## REQUEST
Copy every one of the entries below word for word.

--- Start DATA TO PROCESS ---

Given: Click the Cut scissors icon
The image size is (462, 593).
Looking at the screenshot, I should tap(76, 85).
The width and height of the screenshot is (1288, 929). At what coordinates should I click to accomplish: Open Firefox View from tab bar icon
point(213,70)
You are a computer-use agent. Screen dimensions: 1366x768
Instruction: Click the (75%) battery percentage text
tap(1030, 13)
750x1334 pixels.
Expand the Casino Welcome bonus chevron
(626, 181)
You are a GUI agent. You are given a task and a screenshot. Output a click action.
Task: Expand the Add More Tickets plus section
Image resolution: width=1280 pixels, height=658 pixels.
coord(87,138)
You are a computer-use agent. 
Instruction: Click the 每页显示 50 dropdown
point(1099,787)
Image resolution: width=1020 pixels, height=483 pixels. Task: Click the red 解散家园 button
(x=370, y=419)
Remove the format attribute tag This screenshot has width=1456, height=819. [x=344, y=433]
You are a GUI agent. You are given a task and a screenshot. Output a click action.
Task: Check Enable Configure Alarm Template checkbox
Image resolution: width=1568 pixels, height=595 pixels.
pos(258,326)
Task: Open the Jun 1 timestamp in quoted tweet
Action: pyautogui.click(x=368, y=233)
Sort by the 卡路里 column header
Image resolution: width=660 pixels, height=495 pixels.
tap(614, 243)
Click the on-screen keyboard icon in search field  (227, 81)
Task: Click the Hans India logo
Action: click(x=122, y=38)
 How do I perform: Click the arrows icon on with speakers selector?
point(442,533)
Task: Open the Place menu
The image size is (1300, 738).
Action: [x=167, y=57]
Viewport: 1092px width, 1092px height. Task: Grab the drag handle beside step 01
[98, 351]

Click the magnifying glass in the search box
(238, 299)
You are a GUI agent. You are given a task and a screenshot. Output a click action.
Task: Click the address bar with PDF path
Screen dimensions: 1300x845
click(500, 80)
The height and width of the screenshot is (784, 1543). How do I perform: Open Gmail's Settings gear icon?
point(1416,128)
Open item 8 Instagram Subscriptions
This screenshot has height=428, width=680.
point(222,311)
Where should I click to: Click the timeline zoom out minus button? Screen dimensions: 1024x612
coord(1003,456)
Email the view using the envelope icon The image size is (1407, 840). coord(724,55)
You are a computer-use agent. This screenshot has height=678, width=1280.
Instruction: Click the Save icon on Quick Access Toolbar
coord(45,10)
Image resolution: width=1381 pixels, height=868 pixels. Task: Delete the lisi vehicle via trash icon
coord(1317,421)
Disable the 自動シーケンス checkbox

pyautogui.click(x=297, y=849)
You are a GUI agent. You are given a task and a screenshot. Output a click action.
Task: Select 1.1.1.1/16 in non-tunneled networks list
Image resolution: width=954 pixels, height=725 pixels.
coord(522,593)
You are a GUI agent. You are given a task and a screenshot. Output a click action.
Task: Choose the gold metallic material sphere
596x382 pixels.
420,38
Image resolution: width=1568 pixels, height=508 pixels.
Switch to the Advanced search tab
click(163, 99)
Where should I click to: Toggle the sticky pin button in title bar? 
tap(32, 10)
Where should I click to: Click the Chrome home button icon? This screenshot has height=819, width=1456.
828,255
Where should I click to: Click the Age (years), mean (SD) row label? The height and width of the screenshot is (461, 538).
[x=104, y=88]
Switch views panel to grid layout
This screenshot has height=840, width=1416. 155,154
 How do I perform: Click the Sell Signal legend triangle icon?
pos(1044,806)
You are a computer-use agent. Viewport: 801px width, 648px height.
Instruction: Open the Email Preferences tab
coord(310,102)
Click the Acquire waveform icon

--- End DATA TO PROCESS ---

## ANSWER TO THIS EXERCISE
Given: Click the Cut scissors icon
The image size is (462, 593).
Looking at the screenshot, I should tap(76, 85).
The width and height of the screenshot is (1288, 929). At what coordinates should I click to accomplish: Open Firefox View from tab bar icon
point(213,70)
You are a computer-use agent. Screen dimensions: 1366x768
Instruction: Click the (75%) battery percentage text
tap(1030, 13)
750x1334 pixels.
Expand the Casino Welcome bonus chevron
(626, 181)
You are a GUI agent. You are given a task and a screenshot. Output a click action.
Task: Expand the Add More Tickets plus section
Image resolution: width=1280 pixels, height=658 pixels.
coord(87,138)
You are a computer-use agent. 
Instruction: Click the 每页显示 50 dropdown
point(1099,787)
Image resolution: width=1020 pixels, height=483 pixels. Task: Click the red 解散家园 button
(x=370, y=419)
Remove the format attribute tag This screenshot has width=1456, height=819. [x=344, y=433]
You are a GUI agent. You are given a task and a screenshot. Output a click action.
Task: Check Enable Configure Alarm Template checkbox
Image resolution: width=1568 pixels, height=595 pixels.
pos(258,326)
Task: Open the Jun 1 timestamp in quoted tweet
Action: pyautogui.click(x=368, y=233)
Sort by the 卡路里 column header
Image resolution: width=660 pixels, height=495 pixels.
tap(614, 243)
Click the on-screen keyboard icon in search field  (227, 81)
Task: Click the Hans India logo
Action: click(x=122, y=38)
 How do I perform: Click the arrows icon on with speakers selector?
point(442,533)
Task: Open the Place menu
The image size is (1300, 738).
Action: [x=167, y=57]
Viewport: 1092px width, 1092px height. Task: Grab the drag handle beside step 01
[98, 351]

Click the magnifying glass in the search box
(238, 299)
You are a GUI agent. You are given a task and a screenshot. Output a click action.
Task: Click the address bar with PDF path
Screen dimensions: 1300x845
click(500, 80)
The height and width of the screenshot is (784, 1543). How do I perform: Open Gmail's Settings gear icon?
point(1416,128)
Open item 8 Instagram Subscriptions
This screenshot has height=428, width=680.
point(222,311)
Where should I click to: Click the timeline zoom out minus button? Screen dimensions: 1024x612
coord(1003,456)
Email the view using the envelope icon The image size is (1407, 840). coord(724,55)
You are a computer-use agent. This screenshot has height=678, width=1280.
Instruction: Click the Save icon on Quick Access Toolbar
coord(45,10)
Image resolution: width=1381 pixels, height=868 pixels. Task: Delete the lisi vehicle via trash icon
coord(1317,421)
Disable the 自動シーケンス checkbox

pyautogui.click(x=297, y=849)
You are a GUI agent. You are given a task and a screenshot. Output a click action.
Task: Select 1.1.1.1/16 in non-tunneled networks list
Image resolution: width=954 pixels, height=725 pixels.
coord(522,593)
You are a GUI agent. You are given a task and a screenshot. Output a click action.
Task: Choose the gold metallic material sphere
596x382 pixels.
420,38
Image resolution: width=1568 pixels, height=508 pixels.
Switch to the Advanced search tab
click(163, 99)
Where should I click to: Toggle the sticky pin button in title bar? 
tap(32, 10)
Where should I click to: Click the Chrome home button icon? This screenshot has height=819, width=1456.
828,255
Where should I click to: Click the Age (years), mean (SD) row label? The height and width of the screenshot is (461, 538).
[x=104, y=88]
Switch views panel to grid layout
This screenshot has height=840, width=1416. 155,154
 How do I perform: Click the Sell Signal legend triangle icon?
pos(1044,806)
You are a computer-use agent. Viewport: 801px width, 648px height.
Instruction: Open the Email Preferences tab
coord(310,102)
Click the Acquire waveform icon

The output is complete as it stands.